> **PROBLEM DESCRIPTION**
Print the lines again word for word, starting at the line with "Select the golden winged angel icon in 逆风神装" and ending with the line with "Action: (1061, 24)", both of those lines included.

Item coordinate data
★ ★ ★ ★ ★
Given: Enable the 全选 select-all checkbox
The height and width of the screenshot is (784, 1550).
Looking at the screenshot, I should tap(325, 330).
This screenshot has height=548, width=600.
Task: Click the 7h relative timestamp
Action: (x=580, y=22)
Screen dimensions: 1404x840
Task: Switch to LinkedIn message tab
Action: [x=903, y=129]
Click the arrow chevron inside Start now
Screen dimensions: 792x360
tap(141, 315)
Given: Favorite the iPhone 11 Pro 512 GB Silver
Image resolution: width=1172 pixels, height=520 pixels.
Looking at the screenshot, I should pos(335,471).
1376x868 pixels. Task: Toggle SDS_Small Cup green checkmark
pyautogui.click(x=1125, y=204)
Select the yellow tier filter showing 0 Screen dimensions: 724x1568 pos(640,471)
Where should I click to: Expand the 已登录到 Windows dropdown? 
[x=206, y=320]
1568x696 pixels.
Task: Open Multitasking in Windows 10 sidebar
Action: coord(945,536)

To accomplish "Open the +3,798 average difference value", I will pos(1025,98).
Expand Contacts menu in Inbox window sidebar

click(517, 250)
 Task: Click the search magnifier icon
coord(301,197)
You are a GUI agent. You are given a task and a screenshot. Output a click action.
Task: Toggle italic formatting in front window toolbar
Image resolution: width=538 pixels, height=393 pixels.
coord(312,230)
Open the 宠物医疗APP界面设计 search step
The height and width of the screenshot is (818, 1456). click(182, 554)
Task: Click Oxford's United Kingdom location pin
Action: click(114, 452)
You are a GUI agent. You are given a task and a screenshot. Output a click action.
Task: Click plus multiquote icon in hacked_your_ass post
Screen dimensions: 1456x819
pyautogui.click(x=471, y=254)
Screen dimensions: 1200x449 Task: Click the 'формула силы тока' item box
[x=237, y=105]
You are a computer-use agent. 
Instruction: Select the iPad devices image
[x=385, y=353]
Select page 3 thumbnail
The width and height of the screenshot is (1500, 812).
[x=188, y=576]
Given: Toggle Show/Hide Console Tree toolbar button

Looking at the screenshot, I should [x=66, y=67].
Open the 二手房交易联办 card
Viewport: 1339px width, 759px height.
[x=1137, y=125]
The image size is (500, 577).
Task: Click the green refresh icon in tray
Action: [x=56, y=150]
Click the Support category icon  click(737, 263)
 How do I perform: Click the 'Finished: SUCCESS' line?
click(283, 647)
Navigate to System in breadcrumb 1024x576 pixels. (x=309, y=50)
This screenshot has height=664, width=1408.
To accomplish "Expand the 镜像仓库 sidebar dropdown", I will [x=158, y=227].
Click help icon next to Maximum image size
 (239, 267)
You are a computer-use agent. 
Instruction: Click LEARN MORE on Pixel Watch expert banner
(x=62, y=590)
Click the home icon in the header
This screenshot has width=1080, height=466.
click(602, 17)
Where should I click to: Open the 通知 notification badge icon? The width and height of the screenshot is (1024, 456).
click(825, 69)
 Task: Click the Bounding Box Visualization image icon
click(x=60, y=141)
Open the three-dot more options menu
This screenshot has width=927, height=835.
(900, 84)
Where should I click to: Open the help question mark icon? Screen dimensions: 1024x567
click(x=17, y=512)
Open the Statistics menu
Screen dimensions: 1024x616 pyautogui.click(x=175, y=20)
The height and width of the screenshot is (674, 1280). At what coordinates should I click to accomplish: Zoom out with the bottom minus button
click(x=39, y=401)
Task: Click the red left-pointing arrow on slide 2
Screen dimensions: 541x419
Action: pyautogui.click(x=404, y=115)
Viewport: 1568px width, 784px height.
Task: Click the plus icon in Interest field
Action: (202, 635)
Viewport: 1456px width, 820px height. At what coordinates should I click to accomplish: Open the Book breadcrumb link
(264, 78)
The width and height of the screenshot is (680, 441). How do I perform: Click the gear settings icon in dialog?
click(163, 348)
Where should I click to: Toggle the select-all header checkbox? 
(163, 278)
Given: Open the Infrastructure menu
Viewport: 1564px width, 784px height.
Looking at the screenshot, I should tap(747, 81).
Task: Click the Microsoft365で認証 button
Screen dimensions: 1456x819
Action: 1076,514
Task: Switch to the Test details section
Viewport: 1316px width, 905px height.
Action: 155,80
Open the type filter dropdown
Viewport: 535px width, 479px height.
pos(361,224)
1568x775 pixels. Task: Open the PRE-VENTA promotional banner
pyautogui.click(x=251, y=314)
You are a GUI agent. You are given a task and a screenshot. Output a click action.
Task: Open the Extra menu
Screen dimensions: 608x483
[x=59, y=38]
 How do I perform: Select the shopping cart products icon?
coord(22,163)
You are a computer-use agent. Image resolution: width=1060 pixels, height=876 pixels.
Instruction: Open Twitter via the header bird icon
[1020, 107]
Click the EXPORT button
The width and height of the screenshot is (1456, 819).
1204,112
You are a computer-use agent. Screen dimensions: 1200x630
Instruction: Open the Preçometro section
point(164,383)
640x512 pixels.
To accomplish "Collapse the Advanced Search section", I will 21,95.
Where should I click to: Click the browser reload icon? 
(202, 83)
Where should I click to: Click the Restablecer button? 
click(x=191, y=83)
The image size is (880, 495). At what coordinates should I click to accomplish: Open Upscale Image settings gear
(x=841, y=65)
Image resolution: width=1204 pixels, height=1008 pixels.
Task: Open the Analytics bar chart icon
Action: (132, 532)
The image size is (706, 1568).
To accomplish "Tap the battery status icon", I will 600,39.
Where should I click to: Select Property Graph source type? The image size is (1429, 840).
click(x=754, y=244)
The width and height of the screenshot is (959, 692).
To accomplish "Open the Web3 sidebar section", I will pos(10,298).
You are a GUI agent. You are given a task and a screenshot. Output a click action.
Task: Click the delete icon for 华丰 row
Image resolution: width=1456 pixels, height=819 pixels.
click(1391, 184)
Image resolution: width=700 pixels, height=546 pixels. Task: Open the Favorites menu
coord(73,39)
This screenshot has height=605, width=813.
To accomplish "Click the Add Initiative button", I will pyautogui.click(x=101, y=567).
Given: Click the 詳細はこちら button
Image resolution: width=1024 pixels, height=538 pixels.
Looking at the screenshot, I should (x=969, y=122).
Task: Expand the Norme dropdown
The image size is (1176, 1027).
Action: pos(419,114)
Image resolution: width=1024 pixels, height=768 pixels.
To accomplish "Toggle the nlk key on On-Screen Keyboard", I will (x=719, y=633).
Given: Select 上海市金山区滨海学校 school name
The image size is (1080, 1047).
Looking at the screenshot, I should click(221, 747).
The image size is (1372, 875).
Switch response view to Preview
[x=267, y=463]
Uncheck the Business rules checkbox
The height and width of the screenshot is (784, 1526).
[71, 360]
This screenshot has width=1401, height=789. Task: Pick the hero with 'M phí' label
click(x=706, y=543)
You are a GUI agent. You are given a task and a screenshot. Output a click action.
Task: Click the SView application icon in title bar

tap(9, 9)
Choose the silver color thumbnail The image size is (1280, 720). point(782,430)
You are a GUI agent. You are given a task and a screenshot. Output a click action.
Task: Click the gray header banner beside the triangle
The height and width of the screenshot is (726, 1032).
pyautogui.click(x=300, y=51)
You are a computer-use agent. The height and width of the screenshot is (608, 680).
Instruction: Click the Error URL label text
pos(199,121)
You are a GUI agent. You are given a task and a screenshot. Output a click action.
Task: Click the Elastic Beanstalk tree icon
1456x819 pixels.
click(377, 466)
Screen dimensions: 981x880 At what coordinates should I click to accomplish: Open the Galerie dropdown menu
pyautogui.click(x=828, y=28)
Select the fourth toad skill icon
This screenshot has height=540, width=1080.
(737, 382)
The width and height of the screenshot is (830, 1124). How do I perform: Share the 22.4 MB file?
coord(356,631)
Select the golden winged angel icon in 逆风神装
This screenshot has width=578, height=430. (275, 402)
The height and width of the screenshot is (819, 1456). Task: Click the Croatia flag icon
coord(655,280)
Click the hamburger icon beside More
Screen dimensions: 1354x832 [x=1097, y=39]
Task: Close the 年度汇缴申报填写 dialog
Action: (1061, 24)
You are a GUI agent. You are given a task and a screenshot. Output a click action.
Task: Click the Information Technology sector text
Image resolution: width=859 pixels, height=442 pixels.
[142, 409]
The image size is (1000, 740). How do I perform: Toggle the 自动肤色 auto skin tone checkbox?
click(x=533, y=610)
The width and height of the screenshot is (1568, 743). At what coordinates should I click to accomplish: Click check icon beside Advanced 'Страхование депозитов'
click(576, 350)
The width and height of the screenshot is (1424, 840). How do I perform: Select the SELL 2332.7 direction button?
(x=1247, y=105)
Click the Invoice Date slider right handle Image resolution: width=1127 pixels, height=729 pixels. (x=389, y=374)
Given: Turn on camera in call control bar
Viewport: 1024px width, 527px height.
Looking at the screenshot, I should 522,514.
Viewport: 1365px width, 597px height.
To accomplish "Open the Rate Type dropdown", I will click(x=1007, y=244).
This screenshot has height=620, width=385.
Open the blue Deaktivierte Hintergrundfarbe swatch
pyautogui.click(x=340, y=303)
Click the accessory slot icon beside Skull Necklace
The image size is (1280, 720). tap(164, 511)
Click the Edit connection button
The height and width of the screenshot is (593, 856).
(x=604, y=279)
★ ★ ★ ★ ★
> **TASK SOLUTION**
Select the golden winged angel icon in 逆风神装
This screenshot has width=578, height=430. (275, 402)
The height and width of the screenshot is (819, 1456). Task: Click the Croatia flag icon
coord(655,280)
Click the hamburger icon beside More
Screen dimensions: 1354x832 [x=1097, y=39]
Task: Close the 年度汇缴申报填写 dialog
Action: (1061, 24)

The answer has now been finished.